The African surgeon should make the maximum impact at the lowest possible cost to as many people in a society as possible. “Our training in fields like intensive care and insight into pulmonology, gastroenterology and cardiology give us the possibility of expanding our roles in African medicine. We must also remember that we are trained physicians as well.

“Should people die or suffer tremendously while we can train a group of surgical specialists or retraining general surgeons to expand our impact on cardiothoracic disease in Africa using available technology maybe more creatively? We have made great progress in establishing an African School for Cardiothoracic Surgery.”

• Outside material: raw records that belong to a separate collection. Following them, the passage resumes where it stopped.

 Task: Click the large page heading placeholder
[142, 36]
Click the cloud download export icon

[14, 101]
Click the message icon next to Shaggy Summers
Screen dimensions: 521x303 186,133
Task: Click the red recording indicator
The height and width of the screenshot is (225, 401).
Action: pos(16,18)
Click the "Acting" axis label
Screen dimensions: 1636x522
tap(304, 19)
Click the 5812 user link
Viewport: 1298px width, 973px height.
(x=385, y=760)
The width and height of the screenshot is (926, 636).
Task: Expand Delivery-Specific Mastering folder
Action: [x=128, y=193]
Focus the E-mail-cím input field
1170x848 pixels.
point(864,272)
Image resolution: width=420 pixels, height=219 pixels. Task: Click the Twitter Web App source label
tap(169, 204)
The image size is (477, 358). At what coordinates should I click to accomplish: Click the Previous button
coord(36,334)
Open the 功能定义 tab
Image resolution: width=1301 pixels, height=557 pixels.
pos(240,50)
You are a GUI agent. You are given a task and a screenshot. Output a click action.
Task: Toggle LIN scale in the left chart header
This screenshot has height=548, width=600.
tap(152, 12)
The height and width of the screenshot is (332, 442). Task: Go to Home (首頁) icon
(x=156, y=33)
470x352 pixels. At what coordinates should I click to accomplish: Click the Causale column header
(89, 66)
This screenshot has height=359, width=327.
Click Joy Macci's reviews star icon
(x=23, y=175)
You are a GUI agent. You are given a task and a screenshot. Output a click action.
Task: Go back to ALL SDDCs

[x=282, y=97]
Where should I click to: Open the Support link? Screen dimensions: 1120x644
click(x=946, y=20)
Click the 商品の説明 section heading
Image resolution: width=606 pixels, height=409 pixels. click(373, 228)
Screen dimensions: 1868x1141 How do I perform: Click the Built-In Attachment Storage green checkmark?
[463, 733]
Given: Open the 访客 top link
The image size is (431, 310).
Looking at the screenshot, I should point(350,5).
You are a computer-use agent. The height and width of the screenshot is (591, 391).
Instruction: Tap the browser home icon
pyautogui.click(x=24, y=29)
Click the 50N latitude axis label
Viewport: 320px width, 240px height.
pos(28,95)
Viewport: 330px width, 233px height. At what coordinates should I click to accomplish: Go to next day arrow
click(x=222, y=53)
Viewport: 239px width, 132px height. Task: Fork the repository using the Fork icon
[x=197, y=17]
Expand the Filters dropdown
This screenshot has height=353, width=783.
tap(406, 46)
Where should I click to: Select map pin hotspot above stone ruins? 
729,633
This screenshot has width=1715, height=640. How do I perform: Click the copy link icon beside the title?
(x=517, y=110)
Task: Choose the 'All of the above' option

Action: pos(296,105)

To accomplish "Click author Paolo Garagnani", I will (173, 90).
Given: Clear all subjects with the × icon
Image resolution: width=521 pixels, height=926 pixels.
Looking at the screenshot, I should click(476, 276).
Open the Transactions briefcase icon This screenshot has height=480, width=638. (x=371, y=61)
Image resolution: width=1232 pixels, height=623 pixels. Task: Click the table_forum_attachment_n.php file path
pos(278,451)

Prof. Smit also highlighted the role of the annual Hannes Meyer National Registrar Symposium that culminated in having an eight-strong international panel sponsored by the ICC of EACTS to present a scientific course as well as advanced surgical techniques in conjunction with the Hannes Meyer Symposium in 2010.

Prof. Smit says South Africa is fast becoming the driving force in cardiothoracic surgery in Africa. South Africa is the only country that has the knowledge, technology and skills base to act as the springboard for the development of cardiothoracic surgery in Africa.

South Africa, however, is experiencing its own problems. Mortality has doubled in the years from 1997 to 2005 and half the population in the Free State dies between 40 to 44 years of age.

“If we do not need health professionals to determine the quality and quantity of service delivery to the population and do not want to involve them in this process, we can get rid of them, but then the political leaders making that decision must accept responsibility for the clinical outcomes and life expectancies of their fellow citizens.

“We surely cannot expect to impose the same medical legal principles on professionals working in unsafe hospitals and who have complained and made authorities aware of these conditions than upon those working in functional institutions. Either fixes the institutions or indemnifies medical personnel working in these conditions and defends the decision publicly.

“Why do I have to choose the three out of four patients that cannot have a lifesaving operation and will have to die on their own while the system pretends to deliver treatment to all?”

Prof. Smit says developing a service package with guidelines in the public domain will go a long way towards addressing this issue. It is also about time that we have to admit that things are simply not the same. Standards are deteriorating and training outcomes are or will be affected.

The people who make decisions that affect healthcare service delivery and outcomes, the quality of training platforms and research, in a word, the future of South African medicine, firstly need rules and boundaries. He also suggested that maybe the government should develop health policy in the public domain and then outsource healthcare delivery to people who can actually deliver including thousands of experts employed but ignored by the State at present.

“It is time that we all have to accept our responsibilities at all levels… and act decisively on matters that will determine the quality and quantity of medical care for this and future generations in South Africa and Africa. Time is running out,” Prof. Smit says.